正文

对母校的记忆

生有热烈,藏与俗常 作者:叶兆言 著


对母校的记忆

我对母校最强烈的记忆,说出来有些不雅,那就是忘不了宿舍厕所里浓郁的尿臊气。这种焕发着青春气息的味道,如此强烈,如此汹涌澎湃,仿佛划一根火柴就可以燃烧起来。不知道现在的情况如何,反正那时候真了不得,时至今日,那气味仍然让我心有余悸,一想到就头晕。二十二年前,我成为南京大学的一名学生,在校读书期间,我庆幸自己可以经常逃回家去,晚上想几点睡觉就几点睡觉。住在学校里则没有这样的运气,学生宿舍晚上十点钟熄灯,到时候铁定拉电闸,对于那些想用功读书的人来说,十点钟就结束战斗实在太早了,拉了电闸以后,想发愤,只好到厕所那边去,因为只有这里的灯是长明的。

这样的场景真是让人难忘。在令人窒息的尿臊味中,同学们皱着眉头,或站或坐,在那昏黄的过道灯下,用功读书到深夜。我没有任何指责晚上十点钟熄灯制度的意思,事实是,当时如果不这样强制,一代大学生的身体,就有可能被弄坏。不是所有的人都能在厕所的强烈气味里坚持下去,刺臭的臊味在某种意义上,对同学们的身体起到了保护作用,人们终于被熏得睁不开眼睛,不得不乖乖地回房间睡觉。还可以举一个差不多的例子,譬如吃了晚饭,去阅览室教室自习,大家得像做生意的小商贩一样,早早地赶到那里,稍稍迟一点就可能没位子。有一段时间,去教室抢座位差不多成为一件大事,好不容易占到的位置,仿佛是自己抢到的地盘,绝对不肯轻易放弃。如果不是定时熄灯制度,废寝忘食的莘莘学子不知会用功到几点。一句话,对那些只知道苦读的学生来说,不强制就不行。

当时学校里的许多活动,都和确保有效的苦读分不开。譬如体育锻炼,我们这一届学生年龄相差悬殊,岁数最大的,差不多可以做最小的父亲,于是见到这样的场景一点也不足为奇,有人跑步,有人打球,还有人打太极拳,当然也有人身体本钱好,什么也不锻炼。各种锻炼的功利性显而易见,在读本科的四年里,我差不多每天都坚持打排球,这在当时,颇有些不务正业的意思,因为当时苦读的气氛太强烈,一个人不是成天捧着书,天天出现在操场上噼里啪啦地打排球,就很容易给人误解。大学毕业的时候,同学们互相赠言留念,很多人在给我的留言中,都觉得我是个快乐会玩的人,言辞中充满羡慕,大学生活太刻苦了,在他们的记忆中,像我这样能每天打排球的人,就已经是最幸福最懂得享受的同学。

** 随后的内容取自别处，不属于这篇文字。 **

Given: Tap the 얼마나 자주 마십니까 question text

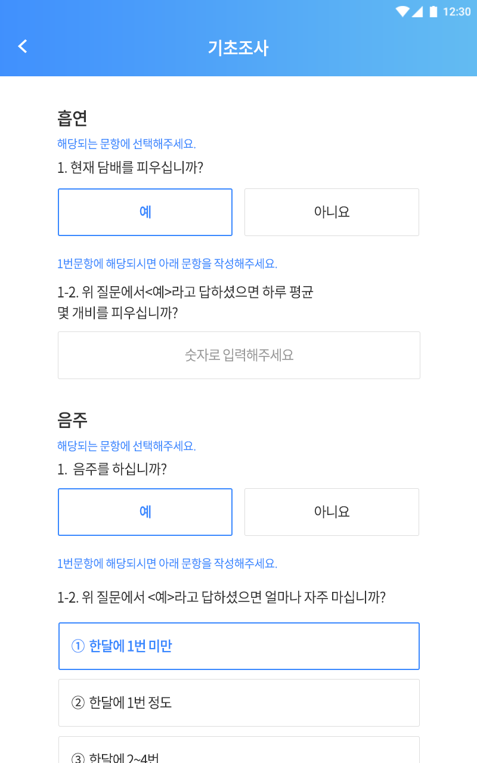Looking at the screenshot, I should pos(221,597).
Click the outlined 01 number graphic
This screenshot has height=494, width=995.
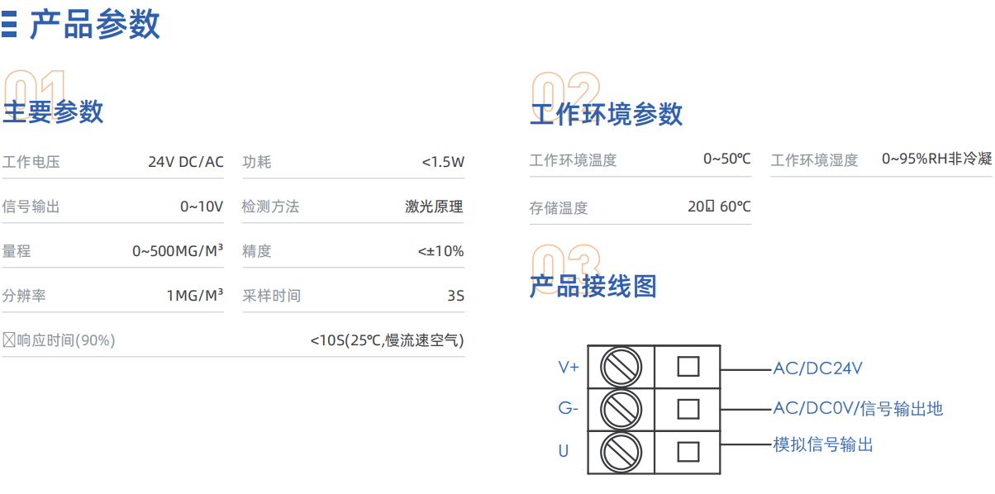(x=35, y=93)
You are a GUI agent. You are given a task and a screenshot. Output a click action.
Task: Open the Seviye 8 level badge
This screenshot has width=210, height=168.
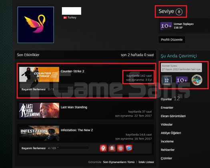tap(170, 12)
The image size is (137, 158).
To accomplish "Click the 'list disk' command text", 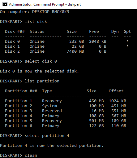I will tap(36, 22).
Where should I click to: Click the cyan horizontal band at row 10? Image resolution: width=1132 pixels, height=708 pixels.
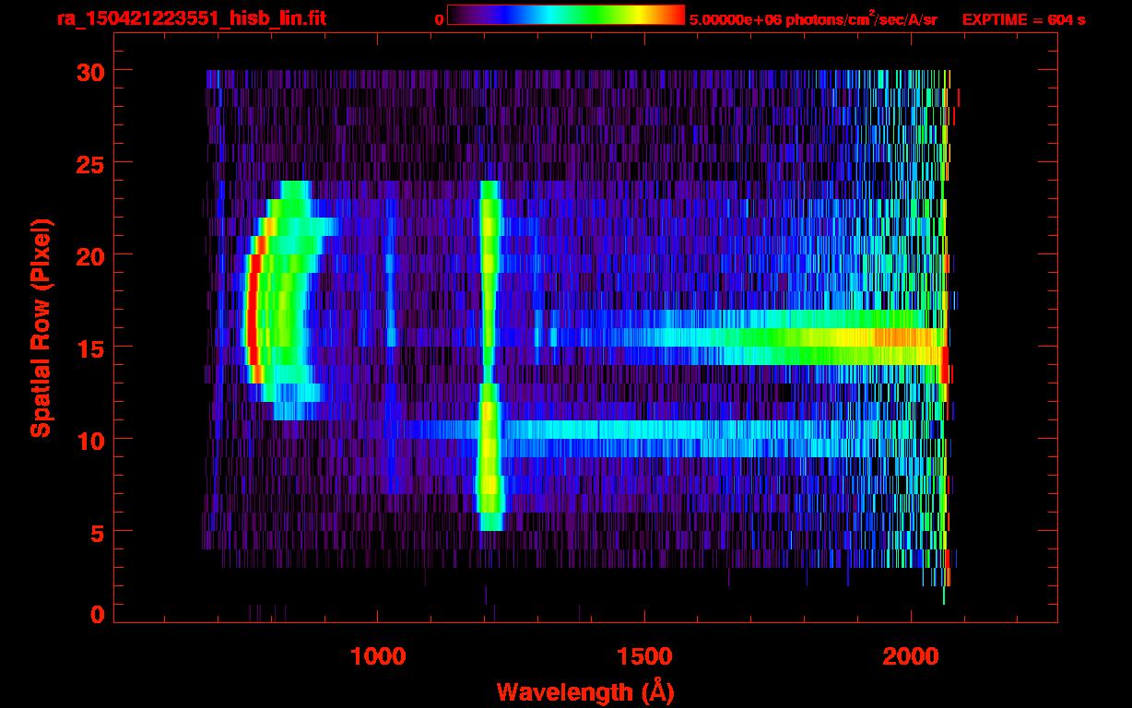click(x=645, y=430)
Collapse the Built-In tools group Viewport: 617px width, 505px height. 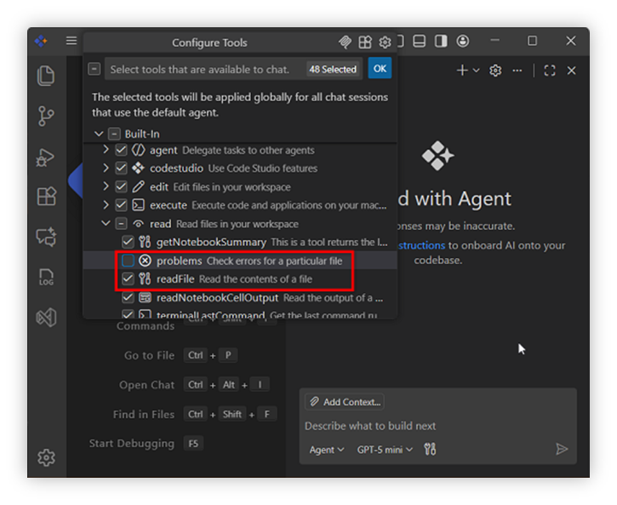point(99,134)
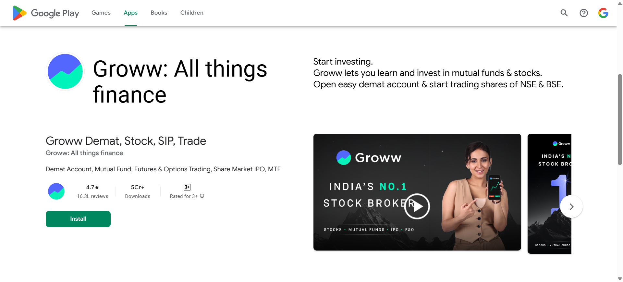Click the Google Play logo
623x282 pixels.
(x=46, y=13)
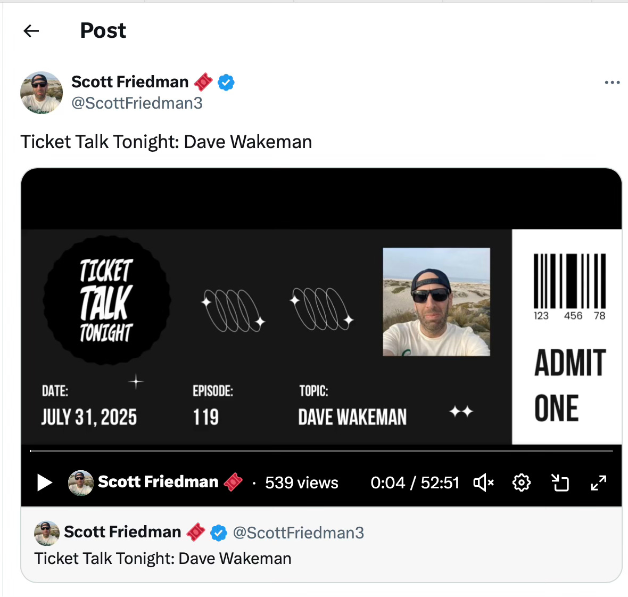Click the verified badge in the quoted post
The image size is (628, 597).
[218, 533]
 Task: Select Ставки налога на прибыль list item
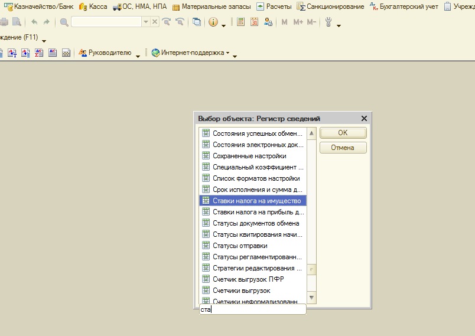click(258, 212)
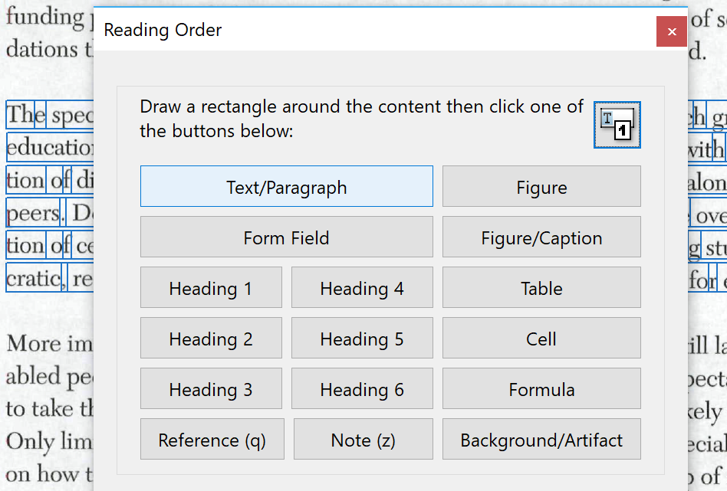Tag the selection as Form Field
Viewport: 727px width, 491px height.
coord(286,237)
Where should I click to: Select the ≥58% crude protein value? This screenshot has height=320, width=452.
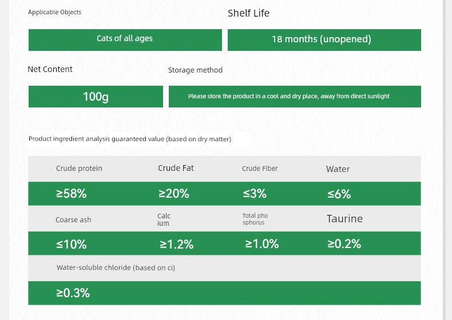[72, 194]
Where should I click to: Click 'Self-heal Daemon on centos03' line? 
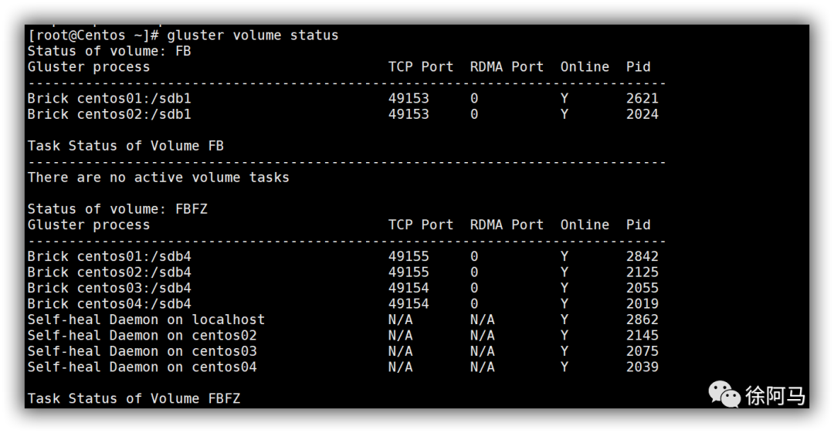coord(142,351)
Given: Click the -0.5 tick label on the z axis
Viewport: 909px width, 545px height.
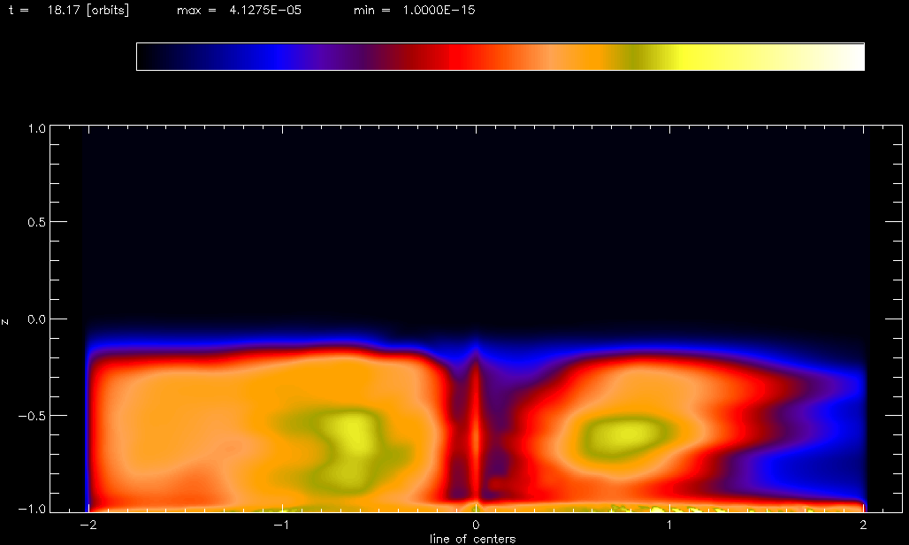Looking at the screenshot, I should coord(33,416).
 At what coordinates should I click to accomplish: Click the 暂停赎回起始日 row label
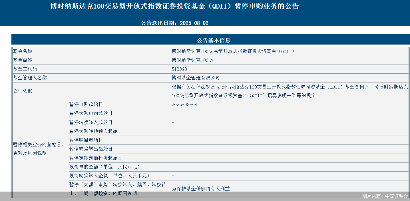tap(86, 140)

毕业以后,我一直在想,如果我们这一代学生,始终能像在大学读书时那么用功苦读,那么玩命,结果又会怎么样。这是一个不切实际的浪漫主义的想法。人不会永远在臭烘烘的厕所边苦读,不应该也没必要,十年寒窗苦,这里的十年,已经是一个很长的数字,而在大学里读本科,毕竟只有四年。我在校学习期间,那是一个为了知识可以不要命的年代,当时最耀眼的大英雄是陈景润,所有的人都拼命读书。那时候看重的,不是学历,不是职称,眼睛里只有单纯的知识,说为读书而读书一点也不过分。那时候没人去想为什么要苦读,更不会想苦读了以后会怎么样,苦读成为一种风气,人生活在这种风气中,很自然地就心甘情愿地用功读书了。

南京大学的苦读是有传统的,有趣的是,从来就没有一位老师要求我们应该如何苦读。在科学的春天里,关照学生用功读书显然有些多余,这就好像一辆汽车的油门已经踩到底了,没必要再提醒司机还应该怎么加速。对于同学们来说,苦读既是一种无形的压力,也是一种当然的习惯,大家生活在苦读的磁场之中,不知不觉就这么做了。回忆当年,最能让人感到亲切的,也就是这种盲目的苦读。历史上,南京大学的前辈就以苦读闻名,辛亥革命以后,有一种流行的说法,那就是要做官去北京,因为这里是北洋政府的所在地,要发财去上海,因为这里是十里洋场,而真要读书,最好的选择就是到南京,因为在这里,除了能读些书,什么也得不到。“三更灯火五更鸡,正是男儿读书时”,这诗句是对我们前辈的形象记录,老辈人提到南京大学学生的苦读,总是忍不住要啧嘴激赏。

如果说现在仍然感到有什么遗憾的话,那就是自己当年读书还不够刻苦。在不同的场合,面对不同的人,我不止一次说过自己不是什么好学生。直到现在,我仍然常常梦到考试,我害怕考试,一度曾经对考试充满敌意,然而又不得不由衷地赞扬考试制度。如果不是恢复高考,我不可能成为大学生,也不可能考上研究生。再也没什么比考试更公平的竞争。我由衷地感谢母校给我提供的苦读机会,苦读的意义不仅在于学到了什么,关键是给了我一种方法,养成了一种自然而然的习惯。时至今日,我仍然经常提醒自己,应该始终保持一种学生心态,我希望自己永远能当一名学生。